Elles ont particulièrement dans leur viseur les SUV, les véhicules les plus tendance du moment, « qui assurent les marges bénéficiaires les plus confortables » aux constructeurs automobiles. « Ils promeuvent virilité, puissance, liberté et protection face aux ‘dangers extérieurs’. (…) Leur succès a même ébranlé l’Agence internationale de l’énergie qui voit là ‘un changement structurel silencieux qui prend la forme d’un transfert dramatique vers des véhicules plus grands et plus lourds' », situe la coalition.
« Les discours politiques prônent d’une part une ville plus agréable et plus conviviale avec un objectif de réduction de la pollution. Mais, dans le même temps, la publicité automobile est omniprésente dans notre environnement », constate Aurélie Willems. Elle assure ne pas être opposée aux voitures mais estime qu’il n’y a pas besoin d’en faire une telle promotion.
Les organisations demandent ainsi aux autorités compétentes de réguler l’incitation à l’achat de ces véhicules « dont la quantité doit se réduire drastiquement dans un délai court, surtout dans leurs variantes les plus nuisibles ». Idéalement, elles voudraient supprimer toute publicité pour les voitures. Mais, si une progressivité en la matière s’avère nécessaire, elles préconisent au minimum de l’interdire pour les véhicules à moteur à combustion interne émettant plus de 95 grammes de CO2/km et ceux dont le poids, la puissance et la vitesse sont excessifs et dont la forme de la face avant est dangereuse pour les autres, ce qui inclut la grande majorité des SUV, détaillent-elles.
La coalition plaide, à la place, pour la promotion et le développement rapide d’une mobilité alternative dans laquelle la voiture occuperait une place « modeste » à côté des transports en commun et des modes de déplacement actifs.
D’après le Gracq, les autorités politiques bruxelloises sont « très à l’écoute » de ces préoccupations, dont certaines se sont retrouvées dans l’accord de gouvernement régional.
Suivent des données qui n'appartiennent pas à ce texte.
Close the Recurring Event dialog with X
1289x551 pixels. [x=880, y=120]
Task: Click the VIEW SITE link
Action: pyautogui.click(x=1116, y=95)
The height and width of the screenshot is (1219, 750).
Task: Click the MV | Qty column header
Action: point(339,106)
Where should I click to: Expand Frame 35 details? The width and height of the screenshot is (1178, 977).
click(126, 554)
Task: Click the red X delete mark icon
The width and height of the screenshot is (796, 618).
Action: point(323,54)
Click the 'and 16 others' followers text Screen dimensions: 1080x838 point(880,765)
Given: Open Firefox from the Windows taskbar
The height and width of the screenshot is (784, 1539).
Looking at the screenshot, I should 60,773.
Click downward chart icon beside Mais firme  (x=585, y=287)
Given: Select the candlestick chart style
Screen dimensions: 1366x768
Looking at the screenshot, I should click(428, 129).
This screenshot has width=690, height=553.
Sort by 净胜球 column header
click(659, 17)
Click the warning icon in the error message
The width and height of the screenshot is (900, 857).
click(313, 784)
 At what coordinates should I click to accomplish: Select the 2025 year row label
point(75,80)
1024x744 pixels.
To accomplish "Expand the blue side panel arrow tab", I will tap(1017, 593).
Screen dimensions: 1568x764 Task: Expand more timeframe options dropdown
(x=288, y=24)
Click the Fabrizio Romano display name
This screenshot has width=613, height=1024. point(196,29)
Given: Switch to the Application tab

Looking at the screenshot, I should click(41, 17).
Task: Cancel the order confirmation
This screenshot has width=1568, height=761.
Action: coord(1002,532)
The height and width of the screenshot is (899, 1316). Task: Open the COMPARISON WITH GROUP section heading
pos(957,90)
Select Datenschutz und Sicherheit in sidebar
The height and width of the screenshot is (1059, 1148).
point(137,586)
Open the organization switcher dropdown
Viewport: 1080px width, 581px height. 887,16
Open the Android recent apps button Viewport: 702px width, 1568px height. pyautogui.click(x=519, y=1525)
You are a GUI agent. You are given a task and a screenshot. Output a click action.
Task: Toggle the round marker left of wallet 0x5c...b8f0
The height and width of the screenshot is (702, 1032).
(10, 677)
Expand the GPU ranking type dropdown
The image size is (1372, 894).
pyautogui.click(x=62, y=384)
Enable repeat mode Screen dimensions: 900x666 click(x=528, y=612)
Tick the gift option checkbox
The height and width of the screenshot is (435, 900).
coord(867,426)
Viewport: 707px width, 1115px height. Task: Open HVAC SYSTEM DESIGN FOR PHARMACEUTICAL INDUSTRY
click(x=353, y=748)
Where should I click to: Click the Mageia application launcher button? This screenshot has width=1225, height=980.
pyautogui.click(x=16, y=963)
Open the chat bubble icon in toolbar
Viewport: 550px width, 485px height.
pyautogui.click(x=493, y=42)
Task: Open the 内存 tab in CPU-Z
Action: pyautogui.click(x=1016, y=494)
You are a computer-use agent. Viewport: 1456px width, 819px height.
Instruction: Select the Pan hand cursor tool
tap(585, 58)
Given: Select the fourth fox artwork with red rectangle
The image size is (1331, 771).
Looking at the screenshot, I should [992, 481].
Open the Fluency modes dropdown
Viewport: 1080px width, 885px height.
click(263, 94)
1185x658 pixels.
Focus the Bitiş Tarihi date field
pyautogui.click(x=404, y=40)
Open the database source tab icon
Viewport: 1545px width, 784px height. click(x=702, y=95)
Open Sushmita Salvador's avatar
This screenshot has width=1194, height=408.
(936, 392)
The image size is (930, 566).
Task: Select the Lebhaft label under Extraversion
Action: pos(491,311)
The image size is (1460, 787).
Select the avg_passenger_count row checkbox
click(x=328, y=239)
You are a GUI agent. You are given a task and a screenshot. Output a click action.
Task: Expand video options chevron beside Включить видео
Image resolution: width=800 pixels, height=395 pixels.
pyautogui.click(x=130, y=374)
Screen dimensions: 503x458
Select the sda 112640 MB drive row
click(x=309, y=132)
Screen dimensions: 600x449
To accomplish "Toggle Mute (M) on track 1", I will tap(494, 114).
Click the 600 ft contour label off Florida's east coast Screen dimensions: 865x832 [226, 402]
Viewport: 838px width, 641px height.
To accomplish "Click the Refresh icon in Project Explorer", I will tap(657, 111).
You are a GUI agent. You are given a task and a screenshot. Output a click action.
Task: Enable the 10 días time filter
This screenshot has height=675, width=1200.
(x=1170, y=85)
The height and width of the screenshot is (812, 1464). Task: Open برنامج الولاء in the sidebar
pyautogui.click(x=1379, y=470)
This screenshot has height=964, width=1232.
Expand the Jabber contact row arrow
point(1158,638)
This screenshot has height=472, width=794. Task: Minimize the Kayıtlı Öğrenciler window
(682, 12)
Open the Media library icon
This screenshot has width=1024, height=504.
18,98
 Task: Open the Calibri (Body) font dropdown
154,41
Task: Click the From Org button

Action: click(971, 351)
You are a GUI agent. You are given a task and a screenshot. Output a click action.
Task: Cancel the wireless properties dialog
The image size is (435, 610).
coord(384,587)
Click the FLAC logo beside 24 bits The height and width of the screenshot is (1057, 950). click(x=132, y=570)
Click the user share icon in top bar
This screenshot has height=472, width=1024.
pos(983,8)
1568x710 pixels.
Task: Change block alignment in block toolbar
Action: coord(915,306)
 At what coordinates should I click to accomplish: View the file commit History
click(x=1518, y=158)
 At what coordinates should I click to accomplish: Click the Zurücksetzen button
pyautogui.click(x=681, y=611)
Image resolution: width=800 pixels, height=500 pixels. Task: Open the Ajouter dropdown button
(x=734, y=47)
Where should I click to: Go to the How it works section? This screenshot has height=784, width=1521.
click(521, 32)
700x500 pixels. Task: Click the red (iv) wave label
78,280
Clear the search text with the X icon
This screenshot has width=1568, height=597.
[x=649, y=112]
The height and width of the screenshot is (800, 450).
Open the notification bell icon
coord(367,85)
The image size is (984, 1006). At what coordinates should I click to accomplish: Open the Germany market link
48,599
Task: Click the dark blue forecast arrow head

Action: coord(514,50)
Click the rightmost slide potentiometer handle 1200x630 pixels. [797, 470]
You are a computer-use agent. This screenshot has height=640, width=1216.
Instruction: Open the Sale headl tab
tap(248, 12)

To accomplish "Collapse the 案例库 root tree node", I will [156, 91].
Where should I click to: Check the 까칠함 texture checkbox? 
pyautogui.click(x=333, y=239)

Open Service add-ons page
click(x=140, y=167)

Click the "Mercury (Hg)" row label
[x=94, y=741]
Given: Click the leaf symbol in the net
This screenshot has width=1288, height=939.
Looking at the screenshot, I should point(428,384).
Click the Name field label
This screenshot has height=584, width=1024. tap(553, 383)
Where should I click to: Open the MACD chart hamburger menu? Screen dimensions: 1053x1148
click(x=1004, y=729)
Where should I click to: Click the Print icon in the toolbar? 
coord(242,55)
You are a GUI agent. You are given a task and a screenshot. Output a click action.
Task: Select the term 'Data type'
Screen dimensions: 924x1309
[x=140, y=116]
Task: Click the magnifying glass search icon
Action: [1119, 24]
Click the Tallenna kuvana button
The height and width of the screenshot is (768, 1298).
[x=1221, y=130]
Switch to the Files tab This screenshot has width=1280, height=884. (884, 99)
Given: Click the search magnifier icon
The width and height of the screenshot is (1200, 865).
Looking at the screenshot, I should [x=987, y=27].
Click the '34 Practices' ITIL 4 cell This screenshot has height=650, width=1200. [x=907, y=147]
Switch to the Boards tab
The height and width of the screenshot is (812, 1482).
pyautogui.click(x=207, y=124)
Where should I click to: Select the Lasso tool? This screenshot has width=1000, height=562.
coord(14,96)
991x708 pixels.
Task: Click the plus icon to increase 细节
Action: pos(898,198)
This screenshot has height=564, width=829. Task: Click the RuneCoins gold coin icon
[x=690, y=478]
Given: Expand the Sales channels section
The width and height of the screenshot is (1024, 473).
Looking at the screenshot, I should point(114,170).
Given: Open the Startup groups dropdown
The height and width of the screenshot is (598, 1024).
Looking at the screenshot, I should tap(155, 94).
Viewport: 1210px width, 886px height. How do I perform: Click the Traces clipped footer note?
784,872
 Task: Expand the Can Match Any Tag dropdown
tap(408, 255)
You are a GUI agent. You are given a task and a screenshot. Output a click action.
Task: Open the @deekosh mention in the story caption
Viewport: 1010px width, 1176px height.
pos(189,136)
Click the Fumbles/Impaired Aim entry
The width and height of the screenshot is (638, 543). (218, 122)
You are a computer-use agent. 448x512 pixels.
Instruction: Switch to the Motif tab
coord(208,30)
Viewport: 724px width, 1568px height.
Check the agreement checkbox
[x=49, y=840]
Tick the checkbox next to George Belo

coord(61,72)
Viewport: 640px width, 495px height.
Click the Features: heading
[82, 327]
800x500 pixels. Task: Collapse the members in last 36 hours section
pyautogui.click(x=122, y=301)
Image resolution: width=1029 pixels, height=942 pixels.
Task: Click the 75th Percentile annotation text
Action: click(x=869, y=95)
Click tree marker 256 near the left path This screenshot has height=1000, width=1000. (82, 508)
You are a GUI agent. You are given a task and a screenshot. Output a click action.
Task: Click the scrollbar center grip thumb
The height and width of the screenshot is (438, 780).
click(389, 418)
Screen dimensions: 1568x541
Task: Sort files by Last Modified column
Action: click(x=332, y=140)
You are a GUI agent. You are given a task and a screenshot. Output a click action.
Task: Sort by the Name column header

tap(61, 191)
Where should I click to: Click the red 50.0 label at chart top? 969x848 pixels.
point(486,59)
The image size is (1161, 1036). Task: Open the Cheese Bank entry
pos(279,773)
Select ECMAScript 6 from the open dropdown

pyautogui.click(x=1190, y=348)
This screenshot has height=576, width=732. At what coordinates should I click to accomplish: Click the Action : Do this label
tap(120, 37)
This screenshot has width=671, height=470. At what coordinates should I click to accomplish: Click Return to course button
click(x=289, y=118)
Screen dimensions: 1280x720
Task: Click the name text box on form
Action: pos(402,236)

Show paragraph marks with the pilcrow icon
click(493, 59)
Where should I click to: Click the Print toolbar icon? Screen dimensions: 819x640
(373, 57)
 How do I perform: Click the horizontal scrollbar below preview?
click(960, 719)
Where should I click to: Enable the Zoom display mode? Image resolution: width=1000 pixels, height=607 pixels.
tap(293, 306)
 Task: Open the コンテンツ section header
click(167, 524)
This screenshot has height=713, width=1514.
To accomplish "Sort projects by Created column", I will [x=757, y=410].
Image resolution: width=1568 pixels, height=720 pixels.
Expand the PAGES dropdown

Mais il y a parfois un grand hiatus entre l’écoute, les discours et les actes, relève-t-il.
« Tous les voyants sont au rouge, aucune tergiversation n’est aujourd’hui autorisée en matière de pollution de l’air et de climat. Bruxelles vient de vivre une année très noire en matière de sécurité routière », alertent les organisations. Elles invitent donc les citoyens à ne pas se rendre au salon de l’automobile au mois de janvier.
D’autres actions de sensibilisation auront lieu durant l’événement, notamment via les réseaux sociaux.
« Nous nous inscrivons de plus en plus dans un univers où la multimodalité est importante », réagit la Febiac. « Il faut arrêter d’opposer les différentes formes de mobilité, qui sont complémentaires. Nous devons travailler ensemble et sommes ouverts au dialogue. »
Pour la fédération, il n’y a pas UN modèle de voiture qui assure la sécurité des piétons et des cyclistes. Elle réfute l’attaque contre les SUV, soulignant qu’il n’y a aucun crash test qui a démontré une dangerosité plus accrue de ce modèle. Selon elle, il serait « un peu naïf de croire que s’en prendre à eux constitue une réponse adéquate au problème de la sécurité routière ».